Top of Provided text

The greatest living American football is a man named Joe Namath. To a
stranger he appears to be lanky, loping, heavy-lidded, shaggy-haired young
man, who throws a long ball in any direction his fancy suggests.
But I gather he's a tactician unrivalled since Napoleon or Alexander the
Great.
He is, however, not expected to be out on the field for more than another
season or two.
Why? His knees have been operated on three times. They're braced and
bandaged before every game and at the end he staggers off like an infantryman on the last lap of the retreat from Moscow.
But he is a wise sportsman of the late 20th Century. He has formed a
syndicate - to make footballs, endorse cigarettes?
No, he is going to endorse - wait for it - pantyhose!
And he's going to start, also, a nightclub. He may yet come to rival the
chain of fish and chip shops started in California by Arthur Treacher, the
old English movie butler. Or the tea shops of Japan - Arnold Palmer Tea
Shops.
So no one is more aware of the tribute the nation owes to its footballers,
its supreme gladiators, than the cigarette manufacturers.
They knew that for about 12 hours on New Year's Day the living rooms of
America would resound with the cheers of the crowds, the blare of the bands,
the gabble of the commentators, the rise and fall of famous plays and
occasionally with the smart crack of a breaking heel or a slipping kneecap.

Bottom of Provided text

Work to complete
Can you carry on the piece about Joe Namath and American football, picking up right after its last sentence? None of the source data has any bearing on this.

Top of Data for review

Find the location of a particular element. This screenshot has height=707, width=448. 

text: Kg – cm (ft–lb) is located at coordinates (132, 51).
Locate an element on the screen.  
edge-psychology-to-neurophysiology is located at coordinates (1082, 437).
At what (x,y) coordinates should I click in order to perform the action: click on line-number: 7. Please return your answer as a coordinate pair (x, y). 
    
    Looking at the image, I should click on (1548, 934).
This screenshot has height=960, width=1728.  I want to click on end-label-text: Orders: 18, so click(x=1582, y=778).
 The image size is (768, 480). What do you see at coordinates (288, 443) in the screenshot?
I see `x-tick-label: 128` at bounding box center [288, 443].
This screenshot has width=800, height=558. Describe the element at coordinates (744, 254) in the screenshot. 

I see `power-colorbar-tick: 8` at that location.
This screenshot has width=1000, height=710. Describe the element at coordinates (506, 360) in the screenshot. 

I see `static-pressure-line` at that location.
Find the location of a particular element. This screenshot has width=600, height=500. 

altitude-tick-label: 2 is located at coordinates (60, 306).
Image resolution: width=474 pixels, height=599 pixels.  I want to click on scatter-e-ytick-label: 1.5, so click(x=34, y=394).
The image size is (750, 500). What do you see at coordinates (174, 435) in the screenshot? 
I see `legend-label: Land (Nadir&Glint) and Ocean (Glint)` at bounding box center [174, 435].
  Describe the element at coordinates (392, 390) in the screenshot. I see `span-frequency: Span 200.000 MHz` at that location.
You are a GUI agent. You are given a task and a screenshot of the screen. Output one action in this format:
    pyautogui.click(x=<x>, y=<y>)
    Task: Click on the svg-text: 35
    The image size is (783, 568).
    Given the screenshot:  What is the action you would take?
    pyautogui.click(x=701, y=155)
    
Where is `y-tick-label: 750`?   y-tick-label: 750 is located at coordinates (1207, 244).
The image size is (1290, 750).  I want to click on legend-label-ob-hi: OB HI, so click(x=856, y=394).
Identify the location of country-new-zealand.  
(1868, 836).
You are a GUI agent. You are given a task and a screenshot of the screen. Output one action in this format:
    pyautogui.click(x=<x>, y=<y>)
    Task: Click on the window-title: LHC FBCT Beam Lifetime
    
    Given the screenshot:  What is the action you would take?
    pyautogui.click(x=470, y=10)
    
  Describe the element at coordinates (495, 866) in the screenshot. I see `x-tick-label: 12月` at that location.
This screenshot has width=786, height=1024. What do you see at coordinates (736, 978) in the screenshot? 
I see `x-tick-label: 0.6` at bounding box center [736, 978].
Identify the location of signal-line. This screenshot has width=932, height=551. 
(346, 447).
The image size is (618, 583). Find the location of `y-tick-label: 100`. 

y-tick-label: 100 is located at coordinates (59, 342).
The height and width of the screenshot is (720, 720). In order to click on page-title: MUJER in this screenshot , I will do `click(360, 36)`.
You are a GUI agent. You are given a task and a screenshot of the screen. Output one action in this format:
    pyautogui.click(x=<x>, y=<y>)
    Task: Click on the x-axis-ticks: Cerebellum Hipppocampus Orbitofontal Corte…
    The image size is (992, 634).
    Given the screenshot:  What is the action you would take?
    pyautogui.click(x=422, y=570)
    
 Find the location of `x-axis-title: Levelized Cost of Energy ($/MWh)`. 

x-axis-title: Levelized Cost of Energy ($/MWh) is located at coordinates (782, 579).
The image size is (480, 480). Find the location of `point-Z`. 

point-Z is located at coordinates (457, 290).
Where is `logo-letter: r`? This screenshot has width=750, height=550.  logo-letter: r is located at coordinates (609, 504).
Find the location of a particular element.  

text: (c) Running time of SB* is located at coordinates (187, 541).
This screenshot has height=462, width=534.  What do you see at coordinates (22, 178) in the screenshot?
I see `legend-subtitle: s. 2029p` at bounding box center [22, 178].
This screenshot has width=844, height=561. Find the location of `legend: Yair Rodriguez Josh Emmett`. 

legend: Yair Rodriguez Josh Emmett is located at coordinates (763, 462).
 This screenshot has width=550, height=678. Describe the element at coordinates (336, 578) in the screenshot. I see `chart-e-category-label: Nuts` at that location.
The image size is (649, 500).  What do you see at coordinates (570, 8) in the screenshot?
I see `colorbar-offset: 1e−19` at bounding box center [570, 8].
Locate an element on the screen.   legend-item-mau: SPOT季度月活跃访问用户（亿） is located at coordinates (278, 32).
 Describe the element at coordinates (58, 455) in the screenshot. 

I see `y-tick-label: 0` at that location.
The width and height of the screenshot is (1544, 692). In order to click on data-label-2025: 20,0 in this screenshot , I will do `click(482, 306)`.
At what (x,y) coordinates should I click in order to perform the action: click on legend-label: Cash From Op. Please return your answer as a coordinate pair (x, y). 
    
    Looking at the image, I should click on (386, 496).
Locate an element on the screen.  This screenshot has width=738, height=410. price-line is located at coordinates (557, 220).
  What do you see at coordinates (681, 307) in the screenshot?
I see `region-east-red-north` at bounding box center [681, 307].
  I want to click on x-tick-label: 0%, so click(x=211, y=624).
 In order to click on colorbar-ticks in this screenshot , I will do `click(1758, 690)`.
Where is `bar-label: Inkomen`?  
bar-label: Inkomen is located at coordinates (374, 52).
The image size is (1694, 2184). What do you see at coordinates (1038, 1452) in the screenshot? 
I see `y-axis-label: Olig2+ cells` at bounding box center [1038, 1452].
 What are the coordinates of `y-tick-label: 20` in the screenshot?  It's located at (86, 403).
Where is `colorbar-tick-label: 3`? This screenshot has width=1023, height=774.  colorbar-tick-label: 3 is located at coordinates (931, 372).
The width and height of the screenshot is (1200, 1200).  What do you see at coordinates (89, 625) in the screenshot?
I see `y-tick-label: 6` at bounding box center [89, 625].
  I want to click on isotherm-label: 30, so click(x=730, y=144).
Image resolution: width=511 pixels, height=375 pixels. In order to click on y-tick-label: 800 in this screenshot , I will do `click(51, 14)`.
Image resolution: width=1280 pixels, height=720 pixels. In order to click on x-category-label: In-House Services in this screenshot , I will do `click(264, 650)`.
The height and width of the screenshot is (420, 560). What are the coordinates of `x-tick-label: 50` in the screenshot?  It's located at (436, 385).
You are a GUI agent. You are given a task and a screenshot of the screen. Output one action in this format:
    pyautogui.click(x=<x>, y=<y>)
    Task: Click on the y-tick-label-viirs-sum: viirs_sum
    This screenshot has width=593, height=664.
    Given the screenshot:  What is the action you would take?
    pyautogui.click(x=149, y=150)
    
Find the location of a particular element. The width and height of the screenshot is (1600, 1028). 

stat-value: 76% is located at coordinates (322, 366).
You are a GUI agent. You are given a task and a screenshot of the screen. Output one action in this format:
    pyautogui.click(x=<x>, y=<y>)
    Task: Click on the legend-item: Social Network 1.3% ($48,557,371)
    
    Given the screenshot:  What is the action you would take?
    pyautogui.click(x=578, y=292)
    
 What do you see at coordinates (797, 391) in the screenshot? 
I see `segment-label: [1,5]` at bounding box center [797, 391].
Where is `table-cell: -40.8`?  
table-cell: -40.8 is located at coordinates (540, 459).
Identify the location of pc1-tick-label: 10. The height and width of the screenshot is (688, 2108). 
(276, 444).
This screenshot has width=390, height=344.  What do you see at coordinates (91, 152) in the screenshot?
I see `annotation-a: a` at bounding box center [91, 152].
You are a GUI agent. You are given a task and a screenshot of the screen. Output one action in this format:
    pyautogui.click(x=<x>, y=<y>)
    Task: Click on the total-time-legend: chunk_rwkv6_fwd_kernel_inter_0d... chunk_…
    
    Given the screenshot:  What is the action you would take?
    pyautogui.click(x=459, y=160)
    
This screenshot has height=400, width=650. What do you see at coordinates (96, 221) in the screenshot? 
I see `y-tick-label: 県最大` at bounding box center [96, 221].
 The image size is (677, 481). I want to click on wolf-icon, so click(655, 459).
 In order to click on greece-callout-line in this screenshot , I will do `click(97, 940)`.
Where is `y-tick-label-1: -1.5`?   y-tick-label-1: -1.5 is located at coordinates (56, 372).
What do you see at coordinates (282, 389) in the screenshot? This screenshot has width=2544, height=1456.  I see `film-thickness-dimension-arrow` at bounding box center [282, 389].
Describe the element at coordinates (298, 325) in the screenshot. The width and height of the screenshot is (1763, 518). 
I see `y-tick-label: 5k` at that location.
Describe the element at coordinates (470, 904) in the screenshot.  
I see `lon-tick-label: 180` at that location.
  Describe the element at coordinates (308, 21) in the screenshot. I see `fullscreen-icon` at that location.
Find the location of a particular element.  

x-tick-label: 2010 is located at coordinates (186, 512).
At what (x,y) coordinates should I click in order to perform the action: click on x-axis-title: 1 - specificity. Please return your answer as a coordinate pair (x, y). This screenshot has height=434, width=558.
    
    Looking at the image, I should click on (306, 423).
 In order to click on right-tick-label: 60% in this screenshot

Bottom of Data for review

Output of the exercise
There was probably a larger audience watching television than for anything
so comparatively placid as a landing on the Moon.
The cigarette manufacturers consequently had a day and a night to get across
their last inspirational message.
Once for all let every nation know that this brand is sweeter, better,
milder, tastier. Than what? They never tell us.
Next day - the 2nd of January - you wouldn't have known that smoking had ever
been discovered.
The silence fell like a great snow. But not before one tobacco firm had
spent a million and a quarter dollars making one last heartrending pitch.
Next day they laid their plans to increase cigarette advertising on
billboards, on buses, in papers, magazines and through the sponsoring of
sports events.
During all this I expect the class has been thinking of the recent report of
the Royal College of Physicians, which reinforces everything that's been
said since the American Cancer Society got out its first and frightening
report in 1954.
By now I think everybody, except people whose livelihood depends on the
tobacco industry, agrees that the damaging evidence against cigarette
smoking is overwhelming.
Even in America, where trade lobbies are so immensely powerful, the tobacco
industry failed a year ago to stop Congress passing a law which requires
the printing on every pack of cigarettes of a warning: "The Surgeon General
has determined that cigarette smoking is dangerous to your health".
What I don't think is likely to happen here or even in England, where it's
been proposed, is the banning not only of all cigarette advertising but the
public prohibition of smoking.
However noble the impulse may be to save people from themselves, the
Americans remember only too well the disasters that followed the noblest
experiment of them all - the national prohibition of all alcoholic liquors,
which within a year or two had every other 16 year old carrying a hip flask
of bootlegged liquor, even if he or she was travelling only two blocks.
Once you start stamping health warnings on things that have harmed a lot of
people I frankly don't know where you'd stop.
A helping of Christmas pudding could mean sudden death to a man with a high
cholesterol count.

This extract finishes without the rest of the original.